Robot.txt help
-
Hi,
We have a blog that is killing our SEO.
We need to
Disallow
Disallow: /Blog/?tag*
Disallow: /Blog/?page*
Disallow: /Blog/category/*
Disallow: /Blog/author/*
Disallow: /Blog/archive/*
Disallow: /Blog/Account/.
Disallow: /Blog/search*
Disallow: /Blog/search.aspx
Disallow: /Blog/error404.aspx
Disallow: /Blog/archive*
Disallow: /Blog/archive.aspx
Disallow: /Blog/sitemap.axd
Disallow: /Blog/post.aspxBut Allow everything below /Blog/Post
The disallow list seems to keep growing as we find issues. So rather than adding in to our Robot.txt all the areas to disallow. Is there a way to easily just say Allow /Blog/Post and ignore the rest. How do we do that in Robot.txt
Thanks
-
These: http://screencast.com/t/p120RbUhCT
They appear on every page I looked at, and take up the entire area "above the fold" and the content is "below the fold"
-Dan
-
Thanks Dan, but what grey areas, what url are you looking at?
-
Ahh. I see. You just need to "noindex" the pages you don't want in the index.

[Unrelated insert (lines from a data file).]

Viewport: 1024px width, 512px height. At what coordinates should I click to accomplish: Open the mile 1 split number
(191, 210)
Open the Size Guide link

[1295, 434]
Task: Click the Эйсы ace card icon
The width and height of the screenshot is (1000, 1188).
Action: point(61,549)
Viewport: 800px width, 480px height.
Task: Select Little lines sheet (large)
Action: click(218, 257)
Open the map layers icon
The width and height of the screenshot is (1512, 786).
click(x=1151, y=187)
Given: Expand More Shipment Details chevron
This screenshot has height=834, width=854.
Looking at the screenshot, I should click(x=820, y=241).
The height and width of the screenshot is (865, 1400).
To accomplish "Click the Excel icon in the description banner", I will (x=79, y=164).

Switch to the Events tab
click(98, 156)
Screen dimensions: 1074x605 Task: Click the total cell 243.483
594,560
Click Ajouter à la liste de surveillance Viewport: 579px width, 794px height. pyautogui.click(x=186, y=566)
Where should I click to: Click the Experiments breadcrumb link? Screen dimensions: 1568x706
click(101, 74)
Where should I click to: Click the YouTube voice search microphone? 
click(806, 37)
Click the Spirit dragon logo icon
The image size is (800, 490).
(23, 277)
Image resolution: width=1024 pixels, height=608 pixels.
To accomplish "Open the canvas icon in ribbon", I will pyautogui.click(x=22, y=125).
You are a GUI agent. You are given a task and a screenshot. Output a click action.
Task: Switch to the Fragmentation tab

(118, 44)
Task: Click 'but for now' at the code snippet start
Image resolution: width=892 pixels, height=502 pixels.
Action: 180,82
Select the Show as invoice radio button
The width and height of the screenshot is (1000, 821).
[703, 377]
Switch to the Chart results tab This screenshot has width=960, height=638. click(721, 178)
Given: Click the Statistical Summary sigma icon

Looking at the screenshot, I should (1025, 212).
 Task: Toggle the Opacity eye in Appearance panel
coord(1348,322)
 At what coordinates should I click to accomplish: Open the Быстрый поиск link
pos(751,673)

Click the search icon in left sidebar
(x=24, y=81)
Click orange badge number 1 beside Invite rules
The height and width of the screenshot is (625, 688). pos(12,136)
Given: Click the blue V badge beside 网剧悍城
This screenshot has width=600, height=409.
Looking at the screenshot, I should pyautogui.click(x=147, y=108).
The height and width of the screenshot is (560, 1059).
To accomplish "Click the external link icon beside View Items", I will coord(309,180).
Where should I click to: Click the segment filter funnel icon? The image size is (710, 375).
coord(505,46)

As far as how to do that with blogengine, I am not sure, as I have never used it before.
But I think a bigger issue is like the giant box areas at the top of every page. They are pushing your content way down. That's definitely hurting UX and making the site a little confusing. I'd suggest improving that as well
-Dan
-
Hi Dan, Yes sorry that's the one!
-
Hi There... that address does not seem to work for me. Should it be .net? http://www.dotnetblogengine.net/
-Dan
-
Hi
The blog is www.dotnetblogengine.com
The content is only on the blog once it is just it can be accessed lots of different ways
-
Andrew
I doubt that one thing made your rankings drop so much. Also, what type of CMS are you on? Duplicate content like that should be controlled through indexation for the most part, but I am not recognizing that type of URL structure as any particular CMS?
Are just the title tags duplicate or the entire page content? Essentially, I would either change the content of the pages so they are not duplicate, or if that doesn't make sense I would just "noindex" them.
-Dan
-
Hi Dan,
I am getting duplicate content errors in WMT like
This is because tag=ABC and page=1 are both different ways to get to www.mysite.com/Blog/Post/My-Blog-Post.aspx
To fix this I have remove the URL's www.mysite.com/Blog/?tag=ABC and www.mysite.com/Blog/?Page=1from GWMT and by setting robot.txt up like
User-agent: *
Disallow: /Blog/
Allow: /Blog/post
Allow: /Blog/PostI hope to solve the duplicate content issue to stop it happening again.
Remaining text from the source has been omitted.